Thursday, July 21, 2005
Shielding the Press
The New York Times today editorializes in favor of a federal "shield law" to allow reporters to "guarantee that journalists are allowed the right to protect the names of confidential sources in most circumstances." And certainly, the public interest can be advanced by having certain information made public, where the source might not be forthcoming if not for the shield.
Here's my challenge, though, for the New York Times: Compose a "shield law" that you believe would serve the interests of reporters and the public, without encouraging criminality or jeopardizing national security. Then ask yourself two questions: First, would Judith Miller's source be protected under the law? And second, if not (or if a judge found that she was not shielded), would she testify? Because if, at the end of the day, we end up back where we started, what's the point of the exercise?
To the extent that the New York Times endorses language that permits forced disclosure "to prevent imminent and actual harm to the national security", is the naming of a covert CIA operative, and associated identification of her nominal "employer" as a CIA operation, not an actual harm to the national security? Or is the Times only concerned about the effect on national security after the leak is published, and not the harm to national security that results from the leak itself? Somebody leaks battle plans - but you can only force the identification of the leak before the battle is lost. And if the battle is won despite the leak, hey - no harm, no foul, right? That would be a curious rule.

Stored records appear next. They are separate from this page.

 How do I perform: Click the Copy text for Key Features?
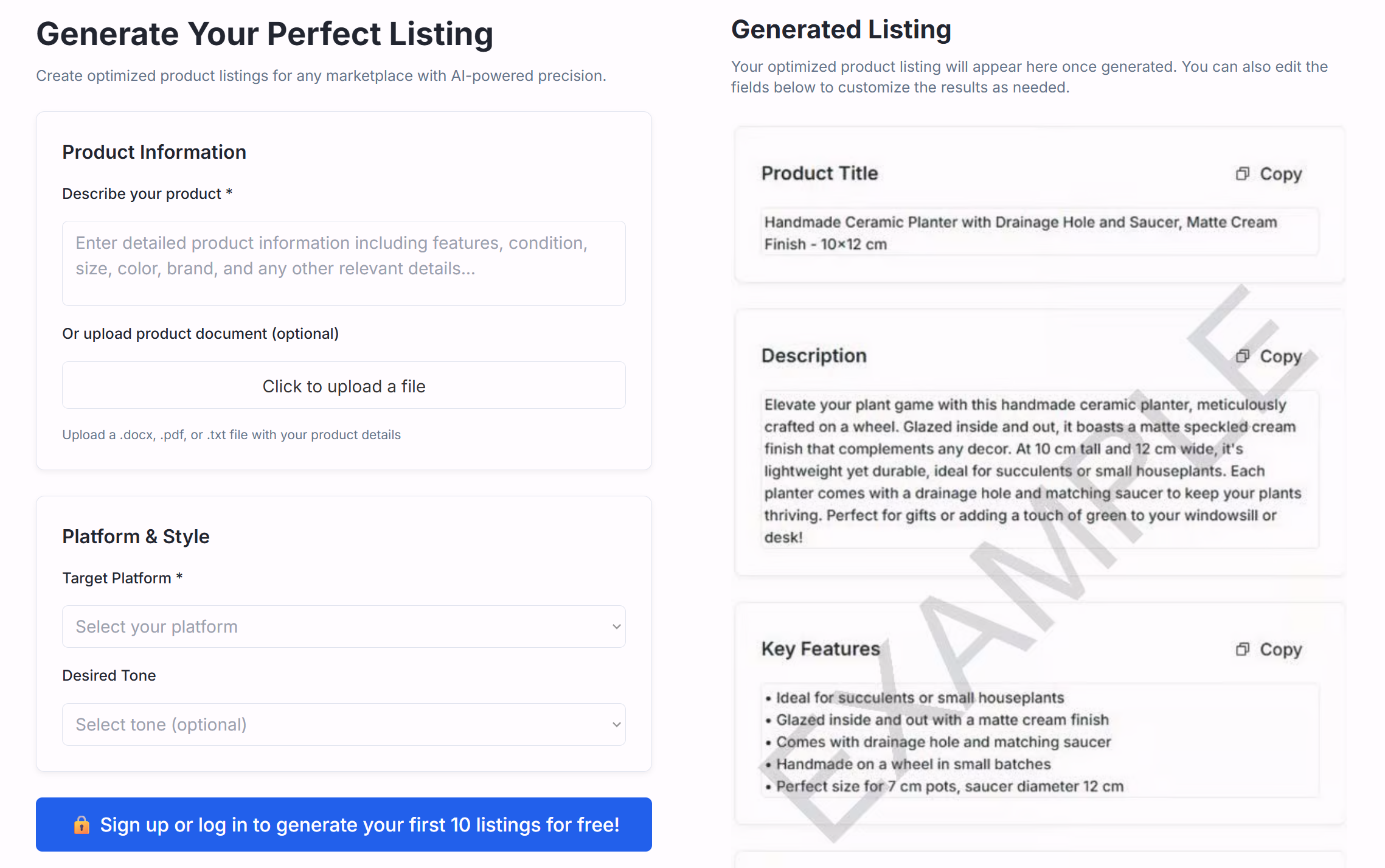[x=1281, y=650]

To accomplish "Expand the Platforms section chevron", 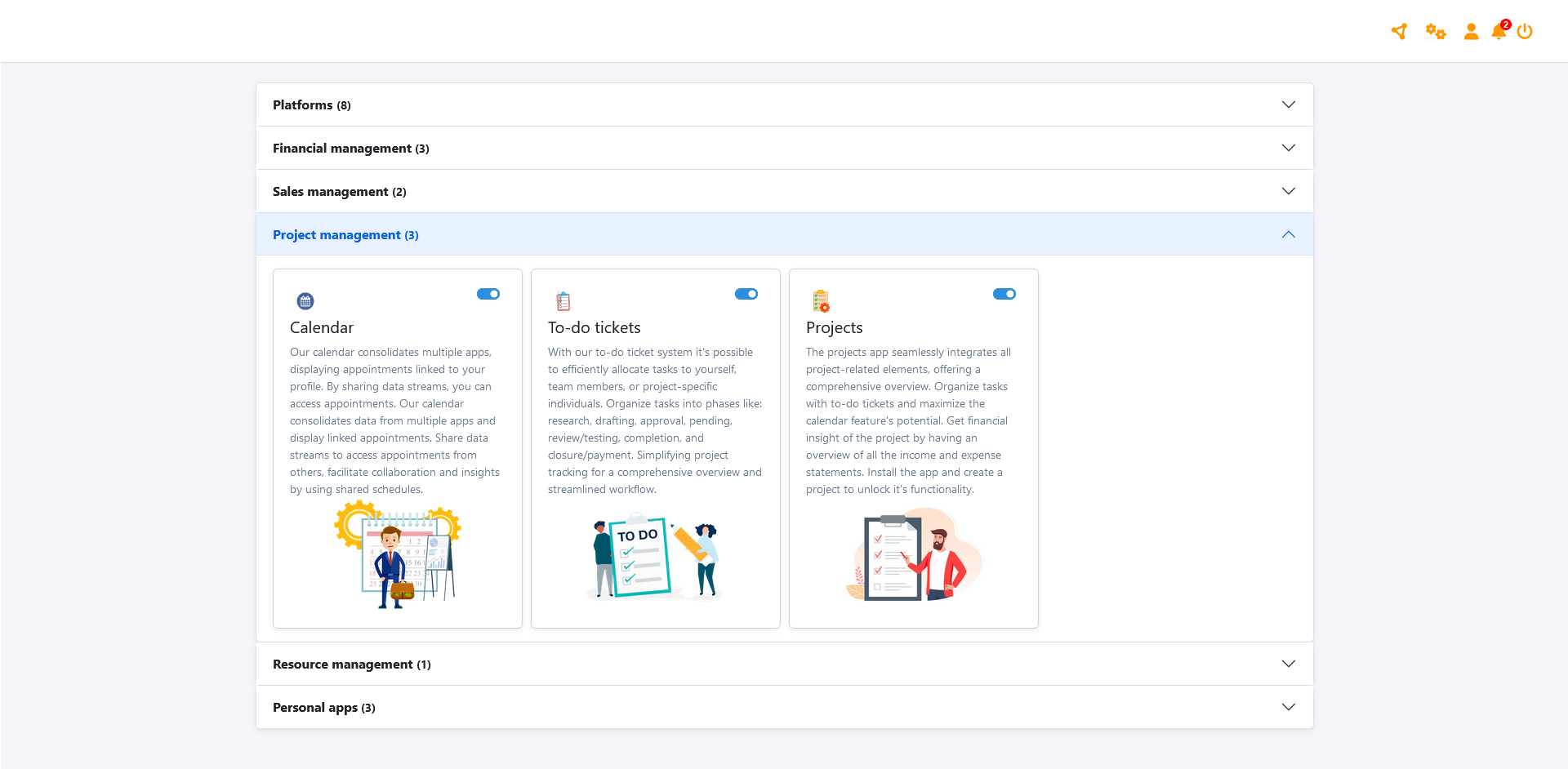I will click(1288, 104).

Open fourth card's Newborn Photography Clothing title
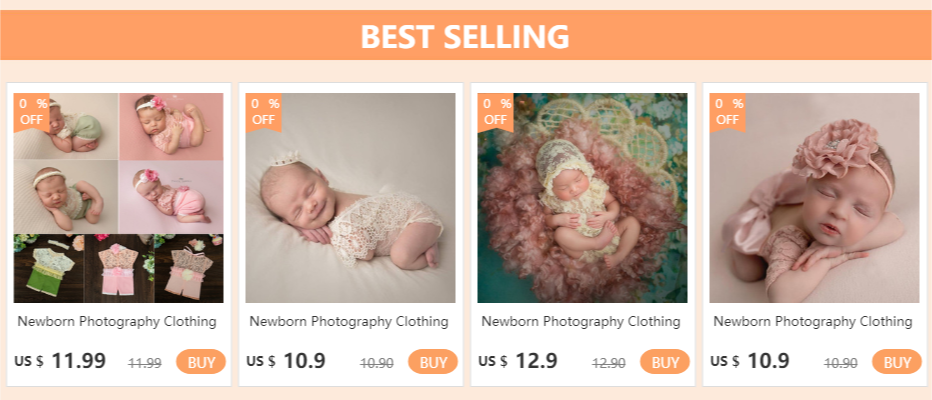pos(813,322)
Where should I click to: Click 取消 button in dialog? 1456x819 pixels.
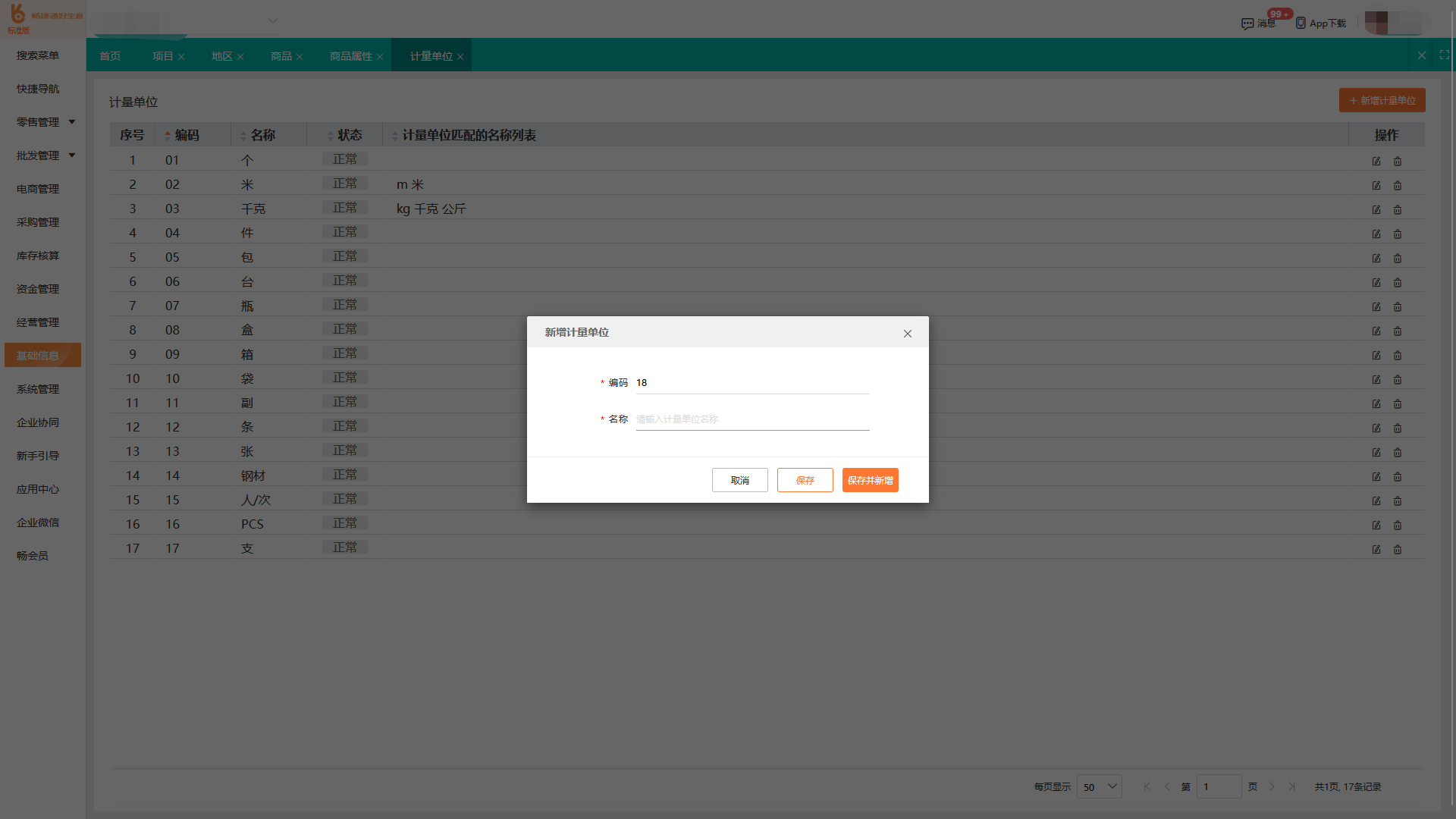(740, 480)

In bringing up, "privileges already granted to doctors, psychiatrists, lawyers and spouses," it is important to note that the privilege requested by reporters is of a different nature. When somebody tries to pierce the attorney-client privilege, for example, they do so with knowledge of the identity of the holder of the privilege. That is, the client. The same is true with regard to medical privilege and spousal privilege - the identity of the patient or spouse is known. States as a rule hold that a client's identity is not covered by attorney-client privilege, just the confidential communication. And it should go without saying, for any of those privileges, that if the holder of the privilege instructs the lawyer, doctor, or spouse to broadcast the confidential communication to others, a later attempt to assert the privilege would fail.
That is to say, traditional privilege protects the information, even though the source is known. Reporters claim a privilege which protects the source, even when the information is known. The effect of such a privilege, and its public policy implications, are quite different than those implicated by other forms of privilege.
The Bush Administration hates leaks, except when it is orchestrating them, and is thus adamant that there should be no law protecting reporters, even as it is quietly rejoicing in Miller's decision not to reveal or, probably more accurately, confirm the identity of her sources. Would you fall on your sword for somebody who is simultaneously knifing you in the back?